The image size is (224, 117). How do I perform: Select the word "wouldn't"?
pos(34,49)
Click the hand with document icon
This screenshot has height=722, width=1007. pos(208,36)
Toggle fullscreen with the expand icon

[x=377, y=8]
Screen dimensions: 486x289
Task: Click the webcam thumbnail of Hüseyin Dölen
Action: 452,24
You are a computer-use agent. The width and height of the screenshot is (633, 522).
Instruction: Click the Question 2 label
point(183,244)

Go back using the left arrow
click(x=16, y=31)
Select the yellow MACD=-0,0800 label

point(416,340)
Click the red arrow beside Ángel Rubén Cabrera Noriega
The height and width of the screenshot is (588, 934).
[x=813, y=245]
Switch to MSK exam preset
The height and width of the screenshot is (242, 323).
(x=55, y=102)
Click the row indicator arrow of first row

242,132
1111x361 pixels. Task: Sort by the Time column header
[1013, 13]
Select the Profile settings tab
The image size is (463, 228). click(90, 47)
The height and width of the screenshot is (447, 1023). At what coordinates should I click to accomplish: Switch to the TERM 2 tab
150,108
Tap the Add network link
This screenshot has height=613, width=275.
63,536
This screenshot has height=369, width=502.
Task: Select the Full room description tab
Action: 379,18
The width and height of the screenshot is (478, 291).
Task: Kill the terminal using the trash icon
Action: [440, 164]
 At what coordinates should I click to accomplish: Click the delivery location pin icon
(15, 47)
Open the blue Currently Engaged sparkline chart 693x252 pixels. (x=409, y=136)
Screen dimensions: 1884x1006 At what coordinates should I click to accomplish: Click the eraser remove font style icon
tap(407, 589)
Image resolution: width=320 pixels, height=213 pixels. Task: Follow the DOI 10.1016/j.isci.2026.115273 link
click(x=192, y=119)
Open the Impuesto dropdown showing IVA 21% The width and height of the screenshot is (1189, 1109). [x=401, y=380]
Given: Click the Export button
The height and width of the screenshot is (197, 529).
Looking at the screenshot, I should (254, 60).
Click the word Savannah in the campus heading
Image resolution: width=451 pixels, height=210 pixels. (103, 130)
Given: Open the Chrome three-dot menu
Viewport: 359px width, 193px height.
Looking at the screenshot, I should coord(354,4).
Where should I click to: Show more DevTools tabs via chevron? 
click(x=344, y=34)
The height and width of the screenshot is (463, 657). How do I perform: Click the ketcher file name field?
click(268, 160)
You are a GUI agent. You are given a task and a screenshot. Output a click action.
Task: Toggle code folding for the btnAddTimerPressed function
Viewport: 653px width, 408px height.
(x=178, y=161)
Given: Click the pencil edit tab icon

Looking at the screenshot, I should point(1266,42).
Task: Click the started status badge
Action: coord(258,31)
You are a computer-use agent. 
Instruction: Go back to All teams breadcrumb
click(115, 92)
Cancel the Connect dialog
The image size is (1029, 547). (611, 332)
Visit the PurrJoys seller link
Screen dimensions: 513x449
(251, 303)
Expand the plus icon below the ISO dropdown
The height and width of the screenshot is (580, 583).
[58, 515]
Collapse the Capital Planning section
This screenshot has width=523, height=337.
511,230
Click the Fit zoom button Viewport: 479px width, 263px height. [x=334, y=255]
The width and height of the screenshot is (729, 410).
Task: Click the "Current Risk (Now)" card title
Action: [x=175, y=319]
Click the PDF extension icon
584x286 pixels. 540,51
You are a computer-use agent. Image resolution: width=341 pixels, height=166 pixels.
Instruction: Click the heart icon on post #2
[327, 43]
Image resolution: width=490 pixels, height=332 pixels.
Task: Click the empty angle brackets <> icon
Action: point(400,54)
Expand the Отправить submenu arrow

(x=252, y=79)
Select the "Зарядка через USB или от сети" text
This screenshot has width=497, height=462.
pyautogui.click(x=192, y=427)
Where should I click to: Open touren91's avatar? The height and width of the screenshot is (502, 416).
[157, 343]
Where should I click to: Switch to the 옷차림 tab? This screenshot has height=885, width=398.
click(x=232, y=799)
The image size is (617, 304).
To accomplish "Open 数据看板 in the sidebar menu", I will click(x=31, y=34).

=====

> [PROBLEM DETAILS]
Retype the data exactly as given.

> [SOLUTION TO THIS PROBLEM]
The image size is (224, 117). How do I perform: Select the word "wouldn't"?
pos(34,49)
Click the hand with document icon
This screenshot has height=722, width=1007. pos(208,36)
Toggle fullscreen with the expand icon

[x=377, y=8]
Screen dimensions: 486x289
Task: Click the webcam thumbnail of Hüseyin Dölen
Action: 452,24
You are a computer-use agent. The width and height of the screenshot is (633, 522).
Instruction: Click the Question 2 label
point(183,244)

Go back using the left arrow
click(x=16, y=31)
Select the yellow MACD=-0,0800 label

point(416,340)
Click the red arrow beside Ángel Rubén Cabrera Noriega
The height and width of the screenshot is (588, 934).
[x=813, y=245]
Switch to MSK exam preset
The height and width of the screenshot is (242, 323).
(x=55, y=102)
Click the row indicator arrow of first row

242,132
1111x361 pixels. Task: Sort by the Time column header
[1013, 13]
Select the Profile settings tab
The image size is (463, 228). click(90, 47)
The height and width of the screenshot is (447, 1023). At what coordinates should I click to accomplish: Switch to the TERM 2 tab
150,108
Tap the Add network link
This screenshot has height=613, width=275.
63,536
This screenshot has height=369, width=502.
Task: Select the Full room description tab
Action: 379,18
The width and height of the screenshot is (478, 291).
Task: Kill the terminal using the trash icon
Action: [440, 164]
 At what coordinates should I click to accomplish: Click the delivery location pin icon
(15, 47)
Open the blue Currently Engaged sparkline chart 693x252 pixels. (x=409, y=136)
Screen dimensions: 1884x1006 At what coordinates should I click to accomplish: Click the eraser remove font style icon
tap(407, 589)
Image resolution: width=320 pixels, height=213 pixels. Task: Follow the DOI 10.1016/j.isci.2026.115273 link
click(x=192, y=119)
Open the Impuesto dropdown showing IVA 21% The width and height of the screenshot is (1189, 1109). [x=401, y=380]
Given: Click the Export button
The height and width of the screenshot is (197, 529).
Looking at the screenshot, I should (254, 60).
Click the word Savannah in the campus heading
Image resolution: width=451 pixels, height=210 pixels. (103, 130)
Given: Open the Chrome three-dot menu
Viewport: 359px width, 193px height.
Looking at the screenshot, I should coord(354,4).
Where should I click to: Show more DevTools tabs via chevron? 
click(x=344, y=34)
The height and width of the screenshot is (463, 657). How do I perform: Click the ketcher file name field?
click(268, 160)
You are a GUI agent. You are given a task and a screenshot. Output a click action.
Task: Toggle code folding for the btnAddTimerPressed function
Viewport: 653px width, 408px height.
(x=178, y=161)
Given: Click the pencil edit tab icon

Looking at the screenshot, I should point(1266,42).
Task: Click the started status badge
Action: coord(258,31)
You are a computer-use agent. 
Instruction: Go back to All teams breadcrumb
click(115, 92)
Cancel the Connect dialog
The image size is (1029, 547). (611, 332)
Visit the PurrJoys seller link
Screen dimensions: 513x449
(251, 303)
Expand the plus icon below the ISO dropdown
The height and width of the screenshot is (580, 583).
[58, 515]
Collapse the Capital Planning section
This screenshot has width=523, height=337.
511,230
Click the Fit zoom button Viewport: 479px width, 263px height. [x=334, y=255]
The width and height of the screenshot is (729, 410).
Task: Click the "Current Risk (Now)" card title
Action: [x=175, y=319]
Click the PDF extension icon
584x286 pixels. 540,51
You are a computer-use agent. Image resolution: width=341 pixels, height=166 pixels.
Instruction: Click the heart icon on post #2
[327, 43]
Image resolution: width=490 pixels, height=332 pixels.
Task: Click the empty angle brackets <> icon
Action: point(400,54)
Expand the Отправить submenu arrow

(x=252, y=79)
Select the "Зарядка через USB или от сети" text
This screenshot has width=497, height=462.
pyautogui.click(x=192, y=427)
Where should I click to: Open touren91's avatar? The height and width of the screenshot is (502, 416).
[157, 343]
Where should I click to: Switch to the 옷차림 tab? This screenshot has height=885, width=398.
click(x=232, y=799)
The image size is (617, 304).
To accomplish "Open 数据看板 in the sidebar menu", I will click(x=31, y=34).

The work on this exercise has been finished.